- **To do**
A single number is needed: how many lines of the data below contain "list".

- **Data provided**
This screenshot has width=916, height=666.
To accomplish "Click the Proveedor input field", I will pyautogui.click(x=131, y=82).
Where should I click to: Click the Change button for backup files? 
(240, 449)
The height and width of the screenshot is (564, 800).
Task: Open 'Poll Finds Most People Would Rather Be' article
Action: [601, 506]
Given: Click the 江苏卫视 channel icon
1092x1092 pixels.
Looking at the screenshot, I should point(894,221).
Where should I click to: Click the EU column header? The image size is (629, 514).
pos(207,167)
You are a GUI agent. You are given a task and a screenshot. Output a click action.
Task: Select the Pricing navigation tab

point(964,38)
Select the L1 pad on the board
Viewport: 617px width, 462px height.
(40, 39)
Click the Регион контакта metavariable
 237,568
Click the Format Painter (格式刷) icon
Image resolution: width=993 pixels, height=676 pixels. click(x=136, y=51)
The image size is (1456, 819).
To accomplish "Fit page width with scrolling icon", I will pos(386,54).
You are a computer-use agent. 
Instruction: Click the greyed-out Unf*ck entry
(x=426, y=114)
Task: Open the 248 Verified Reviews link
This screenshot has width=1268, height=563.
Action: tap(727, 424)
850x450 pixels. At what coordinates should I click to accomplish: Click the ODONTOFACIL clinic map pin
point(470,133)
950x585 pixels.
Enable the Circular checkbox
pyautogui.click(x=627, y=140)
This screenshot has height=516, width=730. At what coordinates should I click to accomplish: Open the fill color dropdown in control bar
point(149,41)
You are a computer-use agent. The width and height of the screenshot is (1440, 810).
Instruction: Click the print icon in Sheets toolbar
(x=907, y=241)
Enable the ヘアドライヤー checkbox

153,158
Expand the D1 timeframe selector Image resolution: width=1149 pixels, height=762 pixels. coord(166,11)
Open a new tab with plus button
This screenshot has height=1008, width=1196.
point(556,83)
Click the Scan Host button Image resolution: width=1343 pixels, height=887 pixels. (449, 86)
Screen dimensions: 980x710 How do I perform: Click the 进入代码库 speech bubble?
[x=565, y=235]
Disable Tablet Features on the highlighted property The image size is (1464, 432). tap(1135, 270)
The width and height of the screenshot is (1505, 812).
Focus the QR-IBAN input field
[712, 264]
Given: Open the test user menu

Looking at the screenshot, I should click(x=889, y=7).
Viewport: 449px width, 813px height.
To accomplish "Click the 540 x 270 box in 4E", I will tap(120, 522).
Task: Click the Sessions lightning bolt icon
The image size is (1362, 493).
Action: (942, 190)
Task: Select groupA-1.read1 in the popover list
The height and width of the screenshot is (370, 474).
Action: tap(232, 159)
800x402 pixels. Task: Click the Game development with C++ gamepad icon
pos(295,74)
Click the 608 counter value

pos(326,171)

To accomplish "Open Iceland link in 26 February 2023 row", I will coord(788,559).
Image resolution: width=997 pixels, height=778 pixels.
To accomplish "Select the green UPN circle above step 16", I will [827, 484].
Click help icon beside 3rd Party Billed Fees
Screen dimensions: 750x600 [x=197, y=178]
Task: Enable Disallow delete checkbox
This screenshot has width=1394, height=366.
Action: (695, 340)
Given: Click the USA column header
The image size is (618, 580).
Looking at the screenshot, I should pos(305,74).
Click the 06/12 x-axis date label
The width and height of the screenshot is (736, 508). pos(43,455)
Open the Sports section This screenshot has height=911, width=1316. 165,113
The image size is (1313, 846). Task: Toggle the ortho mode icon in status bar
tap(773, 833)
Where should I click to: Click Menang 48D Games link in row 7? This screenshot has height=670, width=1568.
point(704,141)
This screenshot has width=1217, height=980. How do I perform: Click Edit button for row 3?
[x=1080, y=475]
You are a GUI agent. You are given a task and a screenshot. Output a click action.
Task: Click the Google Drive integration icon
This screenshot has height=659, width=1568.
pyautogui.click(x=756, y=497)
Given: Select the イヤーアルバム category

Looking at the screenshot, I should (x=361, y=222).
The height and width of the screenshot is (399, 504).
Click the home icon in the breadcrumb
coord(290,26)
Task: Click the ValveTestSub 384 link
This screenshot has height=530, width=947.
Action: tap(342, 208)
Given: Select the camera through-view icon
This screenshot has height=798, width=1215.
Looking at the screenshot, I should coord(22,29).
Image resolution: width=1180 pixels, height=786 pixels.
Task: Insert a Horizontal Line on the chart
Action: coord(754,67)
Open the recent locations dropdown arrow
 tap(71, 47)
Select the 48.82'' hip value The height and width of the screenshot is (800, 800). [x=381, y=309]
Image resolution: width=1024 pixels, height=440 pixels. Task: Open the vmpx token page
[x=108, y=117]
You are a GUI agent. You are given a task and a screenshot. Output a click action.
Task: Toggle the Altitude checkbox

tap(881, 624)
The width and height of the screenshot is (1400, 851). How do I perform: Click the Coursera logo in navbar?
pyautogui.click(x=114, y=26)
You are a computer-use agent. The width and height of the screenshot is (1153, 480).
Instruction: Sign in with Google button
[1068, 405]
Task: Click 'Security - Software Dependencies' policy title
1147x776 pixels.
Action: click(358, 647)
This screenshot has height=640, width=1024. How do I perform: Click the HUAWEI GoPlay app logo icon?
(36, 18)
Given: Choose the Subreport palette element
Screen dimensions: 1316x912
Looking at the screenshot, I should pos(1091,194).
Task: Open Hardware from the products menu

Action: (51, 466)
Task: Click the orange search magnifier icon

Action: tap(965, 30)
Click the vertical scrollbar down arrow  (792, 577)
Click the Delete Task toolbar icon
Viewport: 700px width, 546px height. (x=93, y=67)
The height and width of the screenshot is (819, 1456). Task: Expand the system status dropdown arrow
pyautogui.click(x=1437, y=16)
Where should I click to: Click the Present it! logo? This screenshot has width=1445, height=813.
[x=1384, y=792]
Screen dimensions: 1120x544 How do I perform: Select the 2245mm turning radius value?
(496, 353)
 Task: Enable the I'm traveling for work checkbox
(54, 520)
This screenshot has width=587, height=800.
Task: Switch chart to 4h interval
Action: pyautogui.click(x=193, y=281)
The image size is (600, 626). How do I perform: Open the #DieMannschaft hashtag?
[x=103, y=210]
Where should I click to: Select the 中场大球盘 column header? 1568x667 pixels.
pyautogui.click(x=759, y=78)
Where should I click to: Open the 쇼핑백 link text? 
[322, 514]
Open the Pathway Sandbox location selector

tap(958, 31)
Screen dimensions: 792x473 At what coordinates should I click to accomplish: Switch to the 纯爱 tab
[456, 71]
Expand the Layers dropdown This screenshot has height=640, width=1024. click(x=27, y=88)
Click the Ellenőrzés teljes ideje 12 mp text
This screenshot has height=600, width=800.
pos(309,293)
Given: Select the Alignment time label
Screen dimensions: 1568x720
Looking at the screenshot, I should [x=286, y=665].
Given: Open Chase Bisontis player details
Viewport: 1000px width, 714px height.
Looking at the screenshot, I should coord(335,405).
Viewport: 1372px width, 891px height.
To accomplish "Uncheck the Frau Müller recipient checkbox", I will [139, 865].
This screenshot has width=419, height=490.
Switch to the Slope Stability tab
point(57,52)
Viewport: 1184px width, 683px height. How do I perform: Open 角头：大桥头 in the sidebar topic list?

- **Solution to this problem**
2